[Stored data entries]

--------------------

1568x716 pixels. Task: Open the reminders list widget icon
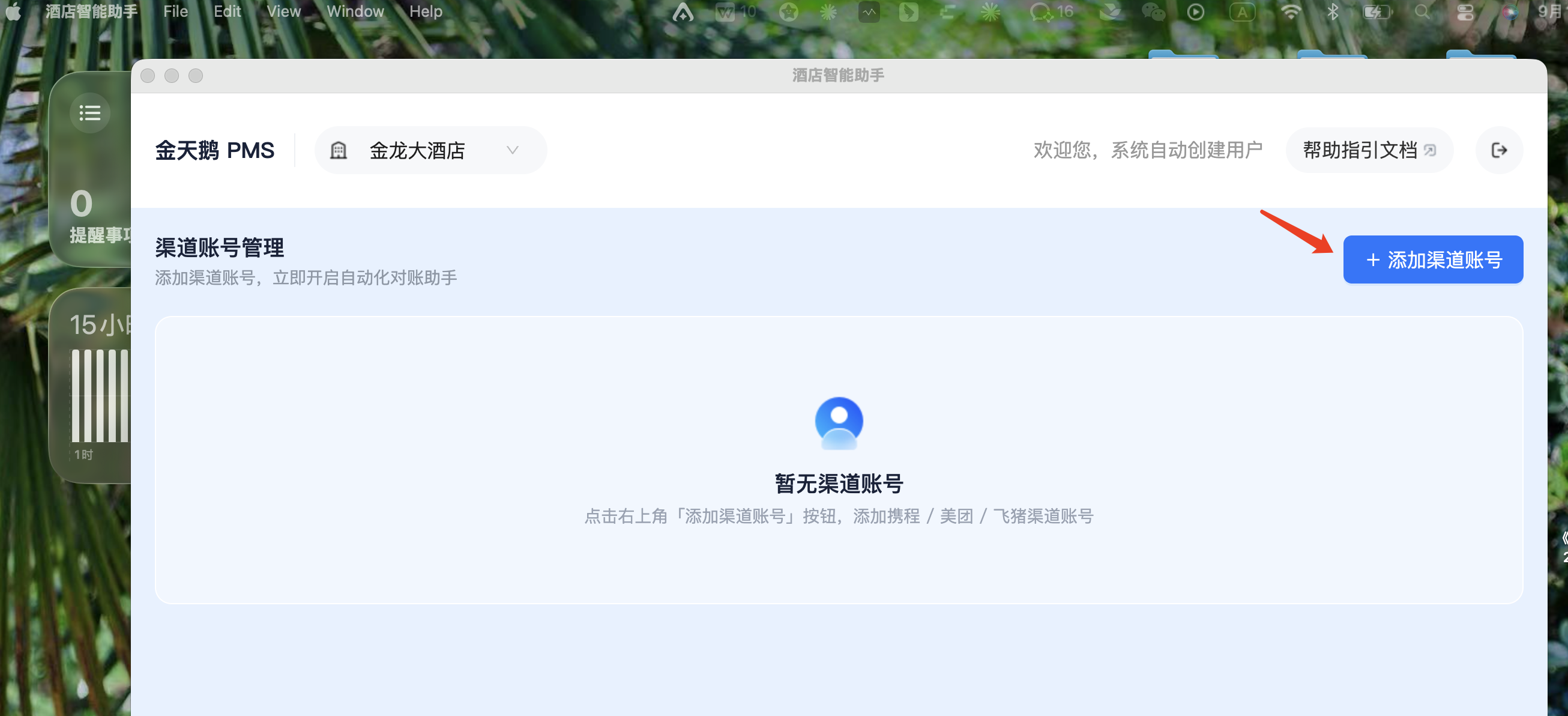pyautogui.click(x=90, y=113)
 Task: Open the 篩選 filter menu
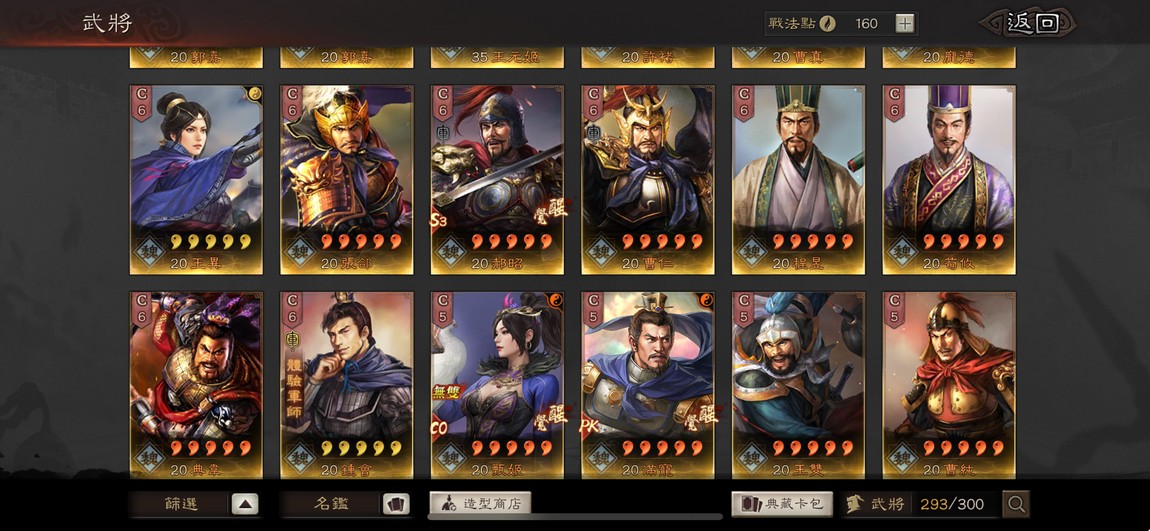(181, 504)
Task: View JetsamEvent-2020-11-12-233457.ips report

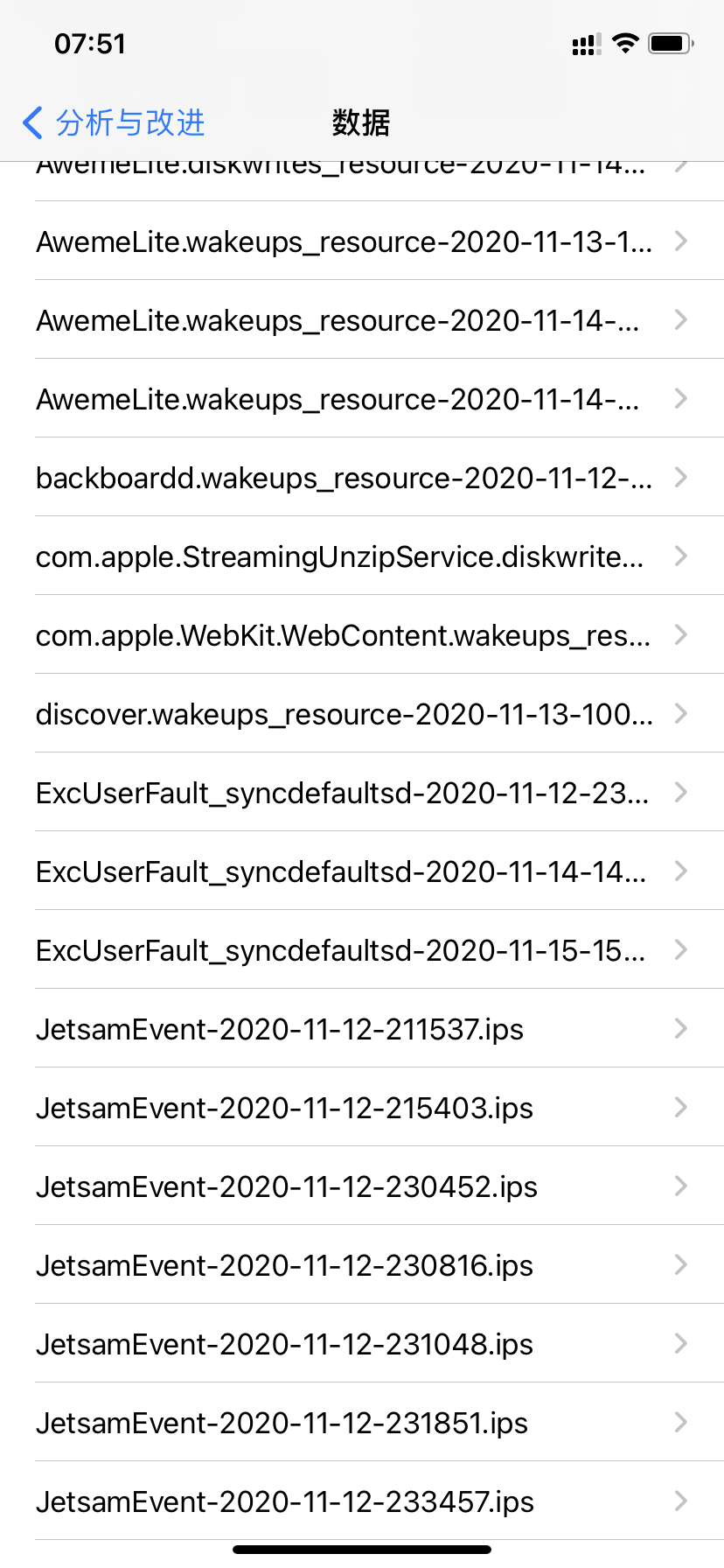Action: [285, 1502]
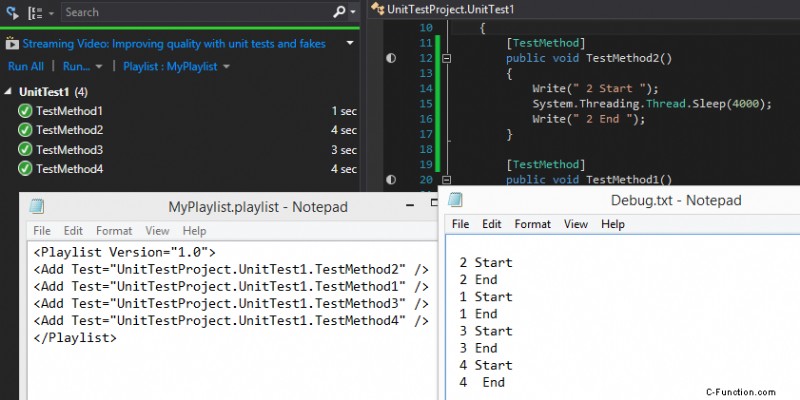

--------------------

**EXERCISE INSTRUCTIONS**
Print every line of the data exactly. Pictures do not belong in the copy.

**RESPONSE TO THIS TASK**
1568x716 pixels. Task: Open the reminders list widget icon
pyautogui.click(x=90, y=113)
 Task: Open the 篩選 filter menu
(181, 504)
Task: View JetsamEvent-2020-11-12-233457.ips report

Action: [285, 1502]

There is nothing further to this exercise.